One of the most important decisions you’ll make when starting a business is choosing the right business entity. It’s a decision that impacts many things–from the amount of taxes you pay to how much paperwork you have to deal with and what type of personal liability you face. Last month I discussed Sole Proprietorships and this month we’ll take a closer look at Partnerships and Limited Liability Companies (LLC).
Partnerships
A partnership is the relationship existing between two or more persons who join to carry on a trade or business. Each person contributes money, property, labor, or skill and expects to share in the profits and losses of the business.
There are two types of partnerships: Ordinary partnerships, called “general partnerships,” and limited partnerships that limit liability for some partners but not others. Both general and limited partnerships are treated as pass-through entities under federal tax law, but there are some minor differences in tax treatment between general and limited partners.
For example, general partners must pay self-employment tax on their net earnings from self-employment assigned to them from the partnership. Net earnings from self-employment include an individual’s share, distributed or not, of income or loss from any trade or business carried on by a partnership. Limited partners are subject to self-employment tax only on guaranteed payments, such as professional fees for services rendered.
Partners are not employees of the partnership and do not pay any income tax at the partnership level. A Partnership reports income and expenses from its operation and passes the information to the individual partners (hence the pass-through designation).

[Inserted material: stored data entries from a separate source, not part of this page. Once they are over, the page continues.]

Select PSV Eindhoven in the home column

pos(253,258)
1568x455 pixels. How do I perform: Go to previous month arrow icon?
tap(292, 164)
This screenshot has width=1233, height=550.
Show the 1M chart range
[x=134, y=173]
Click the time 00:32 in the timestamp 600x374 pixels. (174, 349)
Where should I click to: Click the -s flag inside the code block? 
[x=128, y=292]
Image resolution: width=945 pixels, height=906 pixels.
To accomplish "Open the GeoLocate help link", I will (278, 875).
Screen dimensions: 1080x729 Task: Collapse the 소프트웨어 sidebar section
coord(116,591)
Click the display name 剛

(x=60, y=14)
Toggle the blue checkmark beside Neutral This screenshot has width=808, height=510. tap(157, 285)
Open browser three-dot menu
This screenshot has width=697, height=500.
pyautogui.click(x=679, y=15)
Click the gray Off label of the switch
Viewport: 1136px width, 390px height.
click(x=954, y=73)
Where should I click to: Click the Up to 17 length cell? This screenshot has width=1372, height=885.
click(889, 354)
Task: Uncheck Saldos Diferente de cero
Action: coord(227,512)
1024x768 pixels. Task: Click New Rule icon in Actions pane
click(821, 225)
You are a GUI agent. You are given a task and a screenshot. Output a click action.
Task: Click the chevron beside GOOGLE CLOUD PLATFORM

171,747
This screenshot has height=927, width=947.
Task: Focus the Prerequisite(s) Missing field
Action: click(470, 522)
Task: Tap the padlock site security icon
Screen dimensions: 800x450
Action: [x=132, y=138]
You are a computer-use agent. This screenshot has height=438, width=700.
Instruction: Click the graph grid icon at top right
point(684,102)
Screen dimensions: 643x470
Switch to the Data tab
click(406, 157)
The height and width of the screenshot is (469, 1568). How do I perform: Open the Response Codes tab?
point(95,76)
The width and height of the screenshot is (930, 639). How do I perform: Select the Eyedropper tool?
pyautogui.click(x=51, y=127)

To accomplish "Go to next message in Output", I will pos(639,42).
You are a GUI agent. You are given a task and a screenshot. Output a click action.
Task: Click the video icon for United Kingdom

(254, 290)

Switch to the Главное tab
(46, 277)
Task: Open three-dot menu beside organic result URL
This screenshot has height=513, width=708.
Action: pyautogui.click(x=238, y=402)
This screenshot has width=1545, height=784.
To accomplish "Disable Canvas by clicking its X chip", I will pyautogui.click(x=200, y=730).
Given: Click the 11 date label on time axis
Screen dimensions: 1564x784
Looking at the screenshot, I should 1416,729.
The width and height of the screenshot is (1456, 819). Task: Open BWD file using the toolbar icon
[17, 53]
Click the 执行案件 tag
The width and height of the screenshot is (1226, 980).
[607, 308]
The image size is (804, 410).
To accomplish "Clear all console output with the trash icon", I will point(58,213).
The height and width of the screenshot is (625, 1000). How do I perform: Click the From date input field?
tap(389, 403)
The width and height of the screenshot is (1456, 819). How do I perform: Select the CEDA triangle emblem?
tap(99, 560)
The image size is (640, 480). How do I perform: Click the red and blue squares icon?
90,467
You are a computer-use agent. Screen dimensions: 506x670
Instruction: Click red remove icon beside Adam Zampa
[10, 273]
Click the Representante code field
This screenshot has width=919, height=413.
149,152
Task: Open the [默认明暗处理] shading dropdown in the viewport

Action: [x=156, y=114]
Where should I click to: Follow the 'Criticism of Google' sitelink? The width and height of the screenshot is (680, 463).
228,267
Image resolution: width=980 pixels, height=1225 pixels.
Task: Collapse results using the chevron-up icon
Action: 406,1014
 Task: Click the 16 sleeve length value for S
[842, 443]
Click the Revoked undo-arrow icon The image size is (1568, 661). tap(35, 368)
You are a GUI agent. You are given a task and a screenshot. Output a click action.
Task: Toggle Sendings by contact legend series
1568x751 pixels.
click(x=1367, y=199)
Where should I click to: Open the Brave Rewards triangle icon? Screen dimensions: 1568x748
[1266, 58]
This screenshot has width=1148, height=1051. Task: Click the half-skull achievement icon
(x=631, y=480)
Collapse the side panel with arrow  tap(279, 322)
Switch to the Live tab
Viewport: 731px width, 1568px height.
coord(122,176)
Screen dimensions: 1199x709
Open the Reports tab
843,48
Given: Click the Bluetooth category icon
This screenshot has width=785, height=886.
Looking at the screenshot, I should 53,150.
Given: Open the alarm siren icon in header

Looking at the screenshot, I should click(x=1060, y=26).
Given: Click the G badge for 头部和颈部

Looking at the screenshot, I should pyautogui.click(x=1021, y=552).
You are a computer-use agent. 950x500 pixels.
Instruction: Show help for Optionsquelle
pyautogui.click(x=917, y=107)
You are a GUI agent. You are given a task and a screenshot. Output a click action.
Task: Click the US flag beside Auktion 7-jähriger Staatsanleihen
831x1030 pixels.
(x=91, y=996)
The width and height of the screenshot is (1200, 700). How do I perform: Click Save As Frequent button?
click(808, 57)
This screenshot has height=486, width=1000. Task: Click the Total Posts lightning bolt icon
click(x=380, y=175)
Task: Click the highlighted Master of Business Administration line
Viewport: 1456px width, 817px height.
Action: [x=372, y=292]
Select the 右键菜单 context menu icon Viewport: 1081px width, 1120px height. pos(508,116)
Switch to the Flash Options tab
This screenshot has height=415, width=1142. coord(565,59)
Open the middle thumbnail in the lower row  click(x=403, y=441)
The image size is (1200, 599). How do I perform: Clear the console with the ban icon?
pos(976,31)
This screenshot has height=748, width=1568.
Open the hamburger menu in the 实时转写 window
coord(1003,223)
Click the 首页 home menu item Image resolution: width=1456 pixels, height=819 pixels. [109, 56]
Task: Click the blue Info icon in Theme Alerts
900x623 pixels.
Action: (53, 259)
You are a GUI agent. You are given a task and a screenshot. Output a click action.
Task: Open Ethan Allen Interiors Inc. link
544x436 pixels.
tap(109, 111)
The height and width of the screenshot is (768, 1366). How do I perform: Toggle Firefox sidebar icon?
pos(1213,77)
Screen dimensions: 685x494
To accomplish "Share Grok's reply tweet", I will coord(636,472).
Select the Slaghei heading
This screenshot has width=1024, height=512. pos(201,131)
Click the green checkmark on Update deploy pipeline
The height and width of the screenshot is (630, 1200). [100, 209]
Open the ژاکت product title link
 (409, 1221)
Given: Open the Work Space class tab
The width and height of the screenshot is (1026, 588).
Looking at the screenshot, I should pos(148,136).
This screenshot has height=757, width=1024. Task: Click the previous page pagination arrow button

Because taxes are not withheld from any distributions, partners generally need to make quarterly estimated tax payments if they expect to make a profit. Partners must report their share of partnership income even if a distribution is not made. Each partner reports their share of the partnership’s net profit or loss on their personal tax return.
Limited Liability Companies (LLC)
A Limited Liability Company (LLC) is a business structure allowed by state statute. Each state is different, so it’s important to check the regulations in the state in which you plan to do business. Owners of an LLC are called members and may include individuals, corporations, other LLCs, and foreign entities. Most states also permit “single-member” LLCs with only one owner.
Depending on elections made by the LLC and the number of members, the IRS treats an LLC as either a corporation, partnership, or as part of the LLC’s owner’s tax return. A domestic LLC with at least two members is classified as a partnership for federal income tax purposes unless it elects to be treated as a corporation.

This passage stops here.